Directions for this task:
Could you swap "computer-use agent" for "desktop assistant" in the stretch from the start of the rows through the line containing "pyautogui.click(x=9, y=81)", and give those lines again with everything else unchanged?

--- Records for the exercise ---

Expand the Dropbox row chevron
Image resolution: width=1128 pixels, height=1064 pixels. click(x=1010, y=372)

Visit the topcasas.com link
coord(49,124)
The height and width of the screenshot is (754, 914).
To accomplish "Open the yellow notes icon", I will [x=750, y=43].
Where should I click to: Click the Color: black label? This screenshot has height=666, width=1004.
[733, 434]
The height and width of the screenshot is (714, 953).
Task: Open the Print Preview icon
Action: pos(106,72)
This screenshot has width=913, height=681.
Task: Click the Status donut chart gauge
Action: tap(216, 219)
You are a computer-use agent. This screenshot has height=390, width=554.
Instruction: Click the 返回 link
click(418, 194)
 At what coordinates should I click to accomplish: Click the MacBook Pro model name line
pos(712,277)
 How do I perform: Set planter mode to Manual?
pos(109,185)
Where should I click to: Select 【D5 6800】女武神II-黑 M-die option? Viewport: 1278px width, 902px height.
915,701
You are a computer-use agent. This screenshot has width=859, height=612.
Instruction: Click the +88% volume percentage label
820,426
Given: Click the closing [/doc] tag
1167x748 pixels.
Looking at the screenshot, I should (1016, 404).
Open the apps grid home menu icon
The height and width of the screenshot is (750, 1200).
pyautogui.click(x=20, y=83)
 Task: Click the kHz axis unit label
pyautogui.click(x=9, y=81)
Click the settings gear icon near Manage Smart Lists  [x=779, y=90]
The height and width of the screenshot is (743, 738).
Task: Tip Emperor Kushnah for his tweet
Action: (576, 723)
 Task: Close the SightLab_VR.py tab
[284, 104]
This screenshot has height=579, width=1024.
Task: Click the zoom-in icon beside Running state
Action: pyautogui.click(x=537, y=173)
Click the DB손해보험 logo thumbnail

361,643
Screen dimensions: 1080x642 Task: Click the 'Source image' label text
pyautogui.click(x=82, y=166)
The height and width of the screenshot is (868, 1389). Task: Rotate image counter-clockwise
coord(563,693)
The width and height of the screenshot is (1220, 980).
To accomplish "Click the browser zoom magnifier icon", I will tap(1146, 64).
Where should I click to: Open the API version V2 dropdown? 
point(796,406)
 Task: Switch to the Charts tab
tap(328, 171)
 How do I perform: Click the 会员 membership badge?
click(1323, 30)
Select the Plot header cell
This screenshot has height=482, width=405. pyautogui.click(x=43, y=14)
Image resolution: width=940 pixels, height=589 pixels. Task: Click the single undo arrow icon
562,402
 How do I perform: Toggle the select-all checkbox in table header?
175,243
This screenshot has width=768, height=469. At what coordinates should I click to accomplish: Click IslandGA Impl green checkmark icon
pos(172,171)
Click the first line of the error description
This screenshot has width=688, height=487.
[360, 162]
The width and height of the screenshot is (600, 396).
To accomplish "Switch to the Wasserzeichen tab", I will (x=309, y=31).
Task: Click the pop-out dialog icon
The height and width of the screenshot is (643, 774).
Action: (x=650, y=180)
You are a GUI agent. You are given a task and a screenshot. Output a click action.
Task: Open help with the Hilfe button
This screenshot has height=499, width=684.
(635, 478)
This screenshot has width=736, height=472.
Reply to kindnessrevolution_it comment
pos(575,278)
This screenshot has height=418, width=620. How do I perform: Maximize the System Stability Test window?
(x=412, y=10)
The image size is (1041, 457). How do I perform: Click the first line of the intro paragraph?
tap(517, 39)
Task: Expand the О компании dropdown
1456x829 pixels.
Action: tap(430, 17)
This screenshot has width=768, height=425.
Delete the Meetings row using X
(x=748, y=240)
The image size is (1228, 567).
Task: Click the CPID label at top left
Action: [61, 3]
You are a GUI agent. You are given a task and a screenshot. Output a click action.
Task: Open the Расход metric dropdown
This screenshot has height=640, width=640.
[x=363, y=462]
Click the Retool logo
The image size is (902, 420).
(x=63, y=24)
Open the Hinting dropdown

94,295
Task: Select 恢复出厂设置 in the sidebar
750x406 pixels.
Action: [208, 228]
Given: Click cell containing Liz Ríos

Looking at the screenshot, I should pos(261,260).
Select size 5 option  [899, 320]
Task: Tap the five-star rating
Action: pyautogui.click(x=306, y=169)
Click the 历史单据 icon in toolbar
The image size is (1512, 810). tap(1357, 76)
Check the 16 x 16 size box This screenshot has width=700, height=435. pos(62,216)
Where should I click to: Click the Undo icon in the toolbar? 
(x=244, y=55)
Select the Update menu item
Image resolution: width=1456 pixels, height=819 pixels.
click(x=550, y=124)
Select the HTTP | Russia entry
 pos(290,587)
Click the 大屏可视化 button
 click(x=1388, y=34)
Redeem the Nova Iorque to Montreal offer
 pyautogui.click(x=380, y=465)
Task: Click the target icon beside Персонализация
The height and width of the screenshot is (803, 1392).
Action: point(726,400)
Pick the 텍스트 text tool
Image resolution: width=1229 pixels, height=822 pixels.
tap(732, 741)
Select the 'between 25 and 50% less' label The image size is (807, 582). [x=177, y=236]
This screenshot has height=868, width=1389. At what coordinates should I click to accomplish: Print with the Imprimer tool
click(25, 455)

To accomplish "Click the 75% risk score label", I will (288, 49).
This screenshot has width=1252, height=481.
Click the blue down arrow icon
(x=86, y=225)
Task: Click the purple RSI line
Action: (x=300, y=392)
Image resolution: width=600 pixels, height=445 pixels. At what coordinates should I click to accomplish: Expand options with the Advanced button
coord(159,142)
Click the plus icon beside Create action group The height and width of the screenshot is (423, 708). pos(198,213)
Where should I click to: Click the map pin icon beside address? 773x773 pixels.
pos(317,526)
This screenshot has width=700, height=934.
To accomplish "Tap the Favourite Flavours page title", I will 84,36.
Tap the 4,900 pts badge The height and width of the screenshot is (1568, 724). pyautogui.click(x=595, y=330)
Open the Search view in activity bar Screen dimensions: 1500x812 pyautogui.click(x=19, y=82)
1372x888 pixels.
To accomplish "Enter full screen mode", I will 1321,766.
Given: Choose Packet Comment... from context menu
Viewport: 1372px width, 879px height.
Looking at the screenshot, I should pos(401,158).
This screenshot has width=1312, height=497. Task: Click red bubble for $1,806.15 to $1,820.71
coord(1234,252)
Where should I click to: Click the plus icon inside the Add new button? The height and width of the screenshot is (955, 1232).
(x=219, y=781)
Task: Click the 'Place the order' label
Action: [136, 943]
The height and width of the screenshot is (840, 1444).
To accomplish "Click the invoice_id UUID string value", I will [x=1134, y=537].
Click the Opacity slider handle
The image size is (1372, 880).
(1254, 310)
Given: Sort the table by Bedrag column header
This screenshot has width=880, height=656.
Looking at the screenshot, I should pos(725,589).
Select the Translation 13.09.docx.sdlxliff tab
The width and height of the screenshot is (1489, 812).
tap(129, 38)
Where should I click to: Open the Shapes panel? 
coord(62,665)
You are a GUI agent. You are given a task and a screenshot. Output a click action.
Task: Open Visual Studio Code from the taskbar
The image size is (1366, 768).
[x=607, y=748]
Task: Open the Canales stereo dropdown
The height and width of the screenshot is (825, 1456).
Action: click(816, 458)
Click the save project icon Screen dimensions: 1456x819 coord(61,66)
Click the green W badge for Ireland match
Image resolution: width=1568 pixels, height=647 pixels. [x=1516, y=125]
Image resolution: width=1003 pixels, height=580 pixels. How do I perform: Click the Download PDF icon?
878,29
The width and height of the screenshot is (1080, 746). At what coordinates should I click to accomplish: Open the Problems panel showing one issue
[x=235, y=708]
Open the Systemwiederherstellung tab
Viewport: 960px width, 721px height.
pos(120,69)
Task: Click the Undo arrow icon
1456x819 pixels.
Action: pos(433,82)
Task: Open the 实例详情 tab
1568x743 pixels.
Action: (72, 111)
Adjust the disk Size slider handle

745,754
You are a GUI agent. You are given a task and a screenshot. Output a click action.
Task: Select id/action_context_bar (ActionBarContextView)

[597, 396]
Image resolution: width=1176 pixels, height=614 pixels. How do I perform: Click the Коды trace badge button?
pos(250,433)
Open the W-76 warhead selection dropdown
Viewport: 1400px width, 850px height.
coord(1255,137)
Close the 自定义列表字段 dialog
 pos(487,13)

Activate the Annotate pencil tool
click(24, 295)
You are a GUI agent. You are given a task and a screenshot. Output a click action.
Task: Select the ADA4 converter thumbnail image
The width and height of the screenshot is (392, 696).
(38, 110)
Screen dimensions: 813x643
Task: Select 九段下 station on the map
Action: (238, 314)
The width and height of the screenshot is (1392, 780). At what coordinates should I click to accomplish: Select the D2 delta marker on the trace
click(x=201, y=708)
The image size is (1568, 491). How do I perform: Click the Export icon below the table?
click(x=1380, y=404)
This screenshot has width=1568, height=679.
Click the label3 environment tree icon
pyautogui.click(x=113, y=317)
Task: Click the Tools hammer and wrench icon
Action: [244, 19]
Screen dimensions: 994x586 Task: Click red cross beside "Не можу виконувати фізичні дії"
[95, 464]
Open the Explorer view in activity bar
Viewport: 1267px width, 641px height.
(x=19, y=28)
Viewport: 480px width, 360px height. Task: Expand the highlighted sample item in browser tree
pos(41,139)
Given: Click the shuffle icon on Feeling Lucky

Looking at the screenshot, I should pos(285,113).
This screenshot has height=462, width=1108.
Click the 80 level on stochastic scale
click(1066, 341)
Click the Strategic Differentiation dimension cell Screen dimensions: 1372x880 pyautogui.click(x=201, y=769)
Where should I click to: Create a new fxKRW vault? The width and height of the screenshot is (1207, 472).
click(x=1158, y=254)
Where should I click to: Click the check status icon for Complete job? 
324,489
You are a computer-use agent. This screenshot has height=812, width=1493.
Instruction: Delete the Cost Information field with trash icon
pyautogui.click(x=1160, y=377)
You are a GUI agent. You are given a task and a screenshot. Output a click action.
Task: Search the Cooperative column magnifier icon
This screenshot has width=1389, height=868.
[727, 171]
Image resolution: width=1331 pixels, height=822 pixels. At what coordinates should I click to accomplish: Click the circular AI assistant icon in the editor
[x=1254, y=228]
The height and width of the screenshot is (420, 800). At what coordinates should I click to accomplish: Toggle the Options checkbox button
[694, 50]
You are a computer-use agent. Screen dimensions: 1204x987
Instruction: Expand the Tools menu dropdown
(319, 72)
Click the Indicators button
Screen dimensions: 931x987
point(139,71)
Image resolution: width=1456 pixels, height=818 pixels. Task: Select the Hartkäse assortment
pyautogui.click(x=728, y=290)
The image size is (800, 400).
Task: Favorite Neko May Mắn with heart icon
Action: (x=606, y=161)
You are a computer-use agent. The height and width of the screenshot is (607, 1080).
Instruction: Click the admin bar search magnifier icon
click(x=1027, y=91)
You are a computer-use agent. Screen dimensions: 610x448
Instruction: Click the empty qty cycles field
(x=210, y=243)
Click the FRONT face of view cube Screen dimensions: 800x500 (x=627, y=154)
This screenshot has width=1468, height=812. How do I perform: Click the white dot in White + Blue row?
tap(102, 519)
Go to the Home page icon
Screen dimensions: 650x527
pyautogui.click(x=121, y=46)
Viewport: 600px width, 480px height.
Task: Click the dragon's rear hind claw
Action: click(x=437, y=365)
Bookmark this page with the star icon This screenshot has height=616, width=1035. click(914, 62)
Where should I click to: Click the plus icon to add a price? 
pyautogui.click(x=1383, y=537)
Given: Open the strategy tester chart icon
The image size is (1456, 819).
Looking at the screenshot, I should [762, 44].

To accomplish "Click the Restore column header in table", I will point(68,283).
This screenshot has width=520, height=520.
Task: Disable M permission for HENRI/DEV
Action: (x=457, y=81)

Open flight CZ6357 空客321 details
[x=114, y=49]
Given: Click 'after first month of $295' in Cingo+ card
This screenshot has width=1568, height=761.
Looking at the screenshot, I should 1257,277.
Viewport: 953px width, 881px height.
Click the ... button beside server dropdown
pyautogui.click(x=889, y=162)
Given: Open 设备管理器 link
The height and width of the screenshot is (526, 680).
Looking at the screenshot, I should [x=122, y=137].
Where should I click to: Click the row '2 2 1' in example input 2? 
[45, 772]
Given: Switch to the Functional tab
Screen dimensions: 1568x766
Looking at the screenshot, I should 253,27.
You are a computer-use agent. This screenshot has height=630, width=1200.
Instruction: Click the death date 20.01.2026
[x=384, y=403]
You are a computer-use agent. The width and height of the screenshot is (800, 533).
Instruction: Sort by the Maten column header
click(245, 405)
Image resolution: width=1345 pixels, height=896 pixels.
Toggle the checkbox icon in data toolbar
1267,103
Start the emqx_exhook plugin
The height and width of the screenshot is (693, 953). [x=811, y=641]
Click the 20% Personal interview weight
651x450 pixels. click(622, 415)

---

Solved exercise:
Expand the Dropbox row chevron
Image resolution: width=1128 pixels, height=1064 pixels. click(x=1010, y=372)

Visit the topcasas.com link
coord(49,124)
The height and width of the screenshot is (754, 914).
To accomplish "Open the yellow notes icon", I will [x=750, y=43].
Where should I click to: Click the Color: black label? This screenshot has height=666, width=1004.
[733, 434]
The height and width of the screenshot is (714, 953).
Task: Open the Print Preview icon
Action: pos(106,72)
This screenshot has width=913, height=681.
Task: Click the Status donut chart gauge
Action: tap(216, 219)
You are a desktop assistant. This screenshot has height=390, width=554.
Instruction: Click the 返回 link
click(418, 194)
 At what coordinates should I click to accomplish: Click the MacBook Pro model name line
pos(712,277)
 How do I perform: Set planter mode to Manual?
pos(109,185)
Where should I click to: Select 【D5 6800】女武神II-黑 M-die option? Viewport: 1278px width, 902px height.
915,701
You are a desktop assistant. This screenshot has width=859, height=612.
Instruction: Click the +88% volume percentage label
820,426
Given: Click the closing [/doc] tag
1167x748 pixels.
Looking at the screenshot, I should (1016, 404).
Open the apps grid home menu icon
The height and width of the screenshot is (750, 1200).
pyautogui.click(x=20, y=83)
 Task: Click the kHz axis unit label
pyautogui.click(x=9, y=81)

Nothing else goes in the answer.